Our multivariate analysis results can suggest that the promotion of favorable attitudes toward HPC would influence positively regarding the necessity of ADs. Although ADs are important tools that assist cancer patients facing end-of-life respecting patients’ autonomy [4], completion rates are still low [5, 6, 8]. In order to implement an AD system successfully, we need to comprehensively understand attitudes towards ADs and barriers to ADs and construct an appropriate strategy based on these findings.

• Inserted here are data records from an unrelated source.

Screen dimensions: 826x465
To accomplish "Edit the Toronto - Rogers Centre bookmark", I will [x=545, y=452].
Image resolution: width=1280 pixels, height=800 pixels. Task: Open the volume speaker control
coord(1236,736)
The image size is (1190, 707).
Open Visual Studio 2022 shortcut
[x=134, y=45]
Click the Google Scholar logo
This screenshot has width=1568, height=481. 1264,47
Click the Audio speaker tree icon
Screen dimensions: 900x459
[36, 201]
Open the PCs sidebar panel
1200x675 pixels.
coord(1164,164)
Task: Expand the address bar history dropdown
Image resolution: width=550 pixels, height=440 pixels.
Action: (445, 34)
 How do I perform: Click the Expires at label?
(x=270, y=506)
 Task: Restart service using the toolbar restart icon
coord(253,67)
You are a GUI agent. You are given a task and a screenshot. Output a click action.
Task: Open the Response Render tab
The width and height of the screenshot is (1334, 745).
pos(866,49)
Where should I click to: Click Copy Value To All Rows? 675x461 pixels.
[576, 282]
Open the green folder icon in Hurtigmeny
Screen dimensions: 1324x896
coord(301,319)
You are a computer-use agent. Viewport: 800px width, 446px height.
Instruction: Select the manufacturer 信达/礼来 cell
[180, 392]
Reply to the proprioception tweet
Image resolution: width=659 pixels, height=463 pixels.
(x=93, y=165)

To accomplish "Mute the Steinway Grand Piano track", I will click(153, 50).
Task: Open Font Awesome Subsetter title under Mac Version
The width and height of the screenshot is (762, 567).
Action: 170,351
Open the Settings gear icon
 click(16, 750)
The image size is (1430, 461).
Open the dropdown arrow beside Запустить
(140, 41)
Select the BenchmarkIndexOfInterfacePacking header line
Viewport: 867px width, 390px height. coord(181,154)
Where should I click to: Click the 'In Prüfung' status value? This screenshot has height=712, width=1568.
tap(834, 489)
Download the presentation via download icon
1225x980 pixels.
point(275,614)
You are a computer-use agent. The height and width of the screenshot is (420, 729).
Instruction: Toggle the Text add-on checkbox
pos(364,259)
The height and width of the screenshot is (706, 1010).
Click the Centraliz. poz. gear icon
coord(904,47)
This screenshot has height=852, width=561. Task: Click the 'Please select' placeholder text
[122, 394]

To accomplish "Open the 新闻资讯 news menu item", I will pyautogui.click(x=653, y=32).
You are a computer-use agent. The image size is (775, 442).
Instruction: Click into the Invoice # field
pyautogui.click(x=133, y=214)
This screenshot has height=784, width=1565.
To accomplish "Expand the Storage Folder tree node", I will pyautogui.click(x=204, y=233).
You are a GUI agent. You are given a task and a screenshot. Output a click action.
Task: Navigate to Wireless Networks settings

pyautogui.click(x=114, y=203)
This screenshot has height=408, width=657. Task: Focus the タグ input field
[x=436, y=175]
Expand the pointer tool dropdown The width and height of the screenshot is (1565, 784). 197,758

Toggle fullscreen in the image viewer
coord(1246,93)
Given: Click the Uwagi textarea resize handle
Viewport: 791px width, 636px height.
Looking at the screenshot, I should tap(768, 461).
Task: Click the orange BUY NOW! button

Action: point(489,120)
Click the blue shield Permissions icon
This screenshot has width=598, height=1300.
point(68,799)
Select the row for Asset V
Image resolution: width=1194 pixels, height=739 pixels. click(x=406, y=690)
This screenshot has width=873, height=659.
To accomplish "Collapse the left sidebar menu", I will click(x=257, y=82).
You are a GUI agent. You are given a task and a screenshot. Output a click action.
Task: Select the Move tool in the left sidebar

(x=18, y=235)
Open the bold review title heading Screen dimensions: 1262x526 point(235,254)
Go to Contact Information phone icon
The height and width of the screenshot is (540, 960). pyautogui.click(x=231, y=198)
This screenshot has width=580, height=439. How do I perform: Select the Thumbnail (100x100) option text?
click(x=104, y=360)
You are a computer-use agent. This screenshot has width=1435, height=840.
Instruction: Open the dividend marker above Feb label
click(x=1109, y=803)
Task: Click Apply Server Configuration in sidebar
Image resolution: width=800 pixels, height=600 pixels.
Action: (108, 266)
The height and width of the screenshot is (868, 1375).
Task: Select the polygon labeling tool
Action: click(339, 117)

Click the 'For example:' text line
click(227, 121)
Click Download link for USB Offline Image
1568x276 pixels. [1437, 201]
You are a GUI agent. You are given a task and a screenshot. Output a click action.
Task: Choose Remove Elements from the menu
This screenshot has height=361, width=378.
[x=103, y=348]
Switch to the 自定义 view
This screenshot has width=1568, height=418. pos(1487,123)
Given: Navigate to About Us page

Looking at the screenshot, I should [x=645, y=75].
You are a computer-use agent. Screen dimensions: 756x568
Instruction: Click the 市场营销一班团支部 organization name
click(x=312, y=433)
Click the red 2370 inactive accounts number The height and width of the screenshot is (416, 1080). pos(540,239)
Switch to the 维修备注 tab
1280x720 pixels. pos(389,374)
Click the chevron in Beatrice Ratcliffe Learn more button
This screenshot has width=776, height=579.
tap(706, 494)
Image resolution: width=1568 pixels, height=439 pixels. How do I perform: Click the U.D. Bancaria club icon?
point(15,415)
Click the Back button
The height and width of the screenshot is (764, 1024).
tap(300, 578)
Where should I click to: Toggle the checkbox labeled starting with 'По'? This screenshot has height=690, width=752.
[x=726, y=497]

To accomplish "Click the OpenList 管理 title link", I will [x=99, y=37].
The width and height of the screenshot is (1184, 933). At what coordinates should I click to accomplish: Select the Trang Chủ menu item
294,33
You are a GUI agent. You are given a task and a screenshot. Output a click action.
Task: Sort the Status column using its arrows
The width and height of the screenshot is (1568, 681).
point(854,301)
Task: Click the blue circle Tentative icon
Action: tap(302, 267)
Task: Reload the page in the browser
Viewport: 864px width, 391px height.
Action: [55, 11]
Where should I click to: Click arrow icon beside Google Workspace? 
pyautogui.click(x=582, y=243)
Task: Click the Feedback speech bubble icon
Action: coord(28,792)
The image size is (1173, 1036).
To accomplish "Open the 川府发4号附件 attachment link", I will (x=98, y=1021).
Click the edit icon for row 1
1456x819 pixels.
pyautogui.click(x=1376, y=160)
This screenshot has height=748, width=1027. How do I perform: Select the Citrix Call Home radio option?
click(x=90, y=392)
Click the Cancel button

A number of studies have addressed barriers to the implementation of ADs, and have identified clinicians’ reluctance to discuss the topic, because of personal discomfort, lack of familiarity with suitable alternatives to aggressive treatment, lack of time for discussions, the belief that patients and families do not want such discussions, and the belief that ADs discussions are not needed [13, 15, 18, 25]. Alano et al. [17] analyzed barriers and factors that influenced the completion of ADs and concluded that seven factors predicted AD completion: being asked to complete an AD, having someone explain the importance of ADs, the belief that a completed AD would lead to relief from suffering, a history of major surgery, “having never heard of or received information about ADs,” a female gender, and age.

Previous studies on attitudes towards ADs in patients [17, 26], family caregivers [27], physicians [28, 29], nurses [30], and in the members of general public [31] have been reported. Few studies have addressed the notion that attitudes towards ADs differ among relevant population subgroups [3234]. Sahm et al. [34] reported that the patients, healthy control, nursing staff, and physicians did not essentially differ in terms of their attitudes towards ADs; however, three meaningful differences were identified: (1) cancer patients more often expressed an intention to write an advance directive, (2) most people (excepting physicians) are unaware of the possibility of appointing health care proxies, and (3) patients did not fear abuse by relatives as much as the other groups. Blondeau et al. [32] reported that physicians’ attitudes towards ADs were less positive than patients’ attitudes, which contradicts our results. Accordingly, to our findings, oncologists most favored HPC and ADs, and in general, the attitudes of family caregivers and cancer patients coincided.

This study had several limitations. First, we conducted the survey in person for patients, family caregivers, and oncologists, but by telephone in the general public, which may lessen the validity of the comparisons made. Face-to-face interviewer may observe understandability and reliability more precisely than telephone interviewers. However, we have given special training to telephone interviewers, and we used a model based on an identical study design and identical questionnaires to overcome this shortcoming. Second, we enrolled only Korean participants, and there is a cross-cultural difference regarding ADs [35]. Thus, our results have limitation for being generalized to other cultures. Despite these limitations, to our best knowledge, this study was conducted using the largest cohort number, and it comprehensively identified factors associated with ADs in the four study groups.

In conclusion, to make shared decisions regarding end-of-life planning, we would recognize that attitudes toward ADs can differ among patients, family caregivers, oncologists, and members of the general public. In addition, it was also found that negative attitudes toward futile aggressive care and favorable attitudes toward HPC were independently associated with a preference for ADs. This study suggests that (1) to reduce difference in attitudes toward ADs between each group and (2) to obtain favorable attitude toward HPC might be considered a cornerstone strategy for the implementation of ADs programs and facilitating AD use. In addition, comprehensive social movement including institutional innovation, policy interventions, public education, and professional guidelines might be warranted.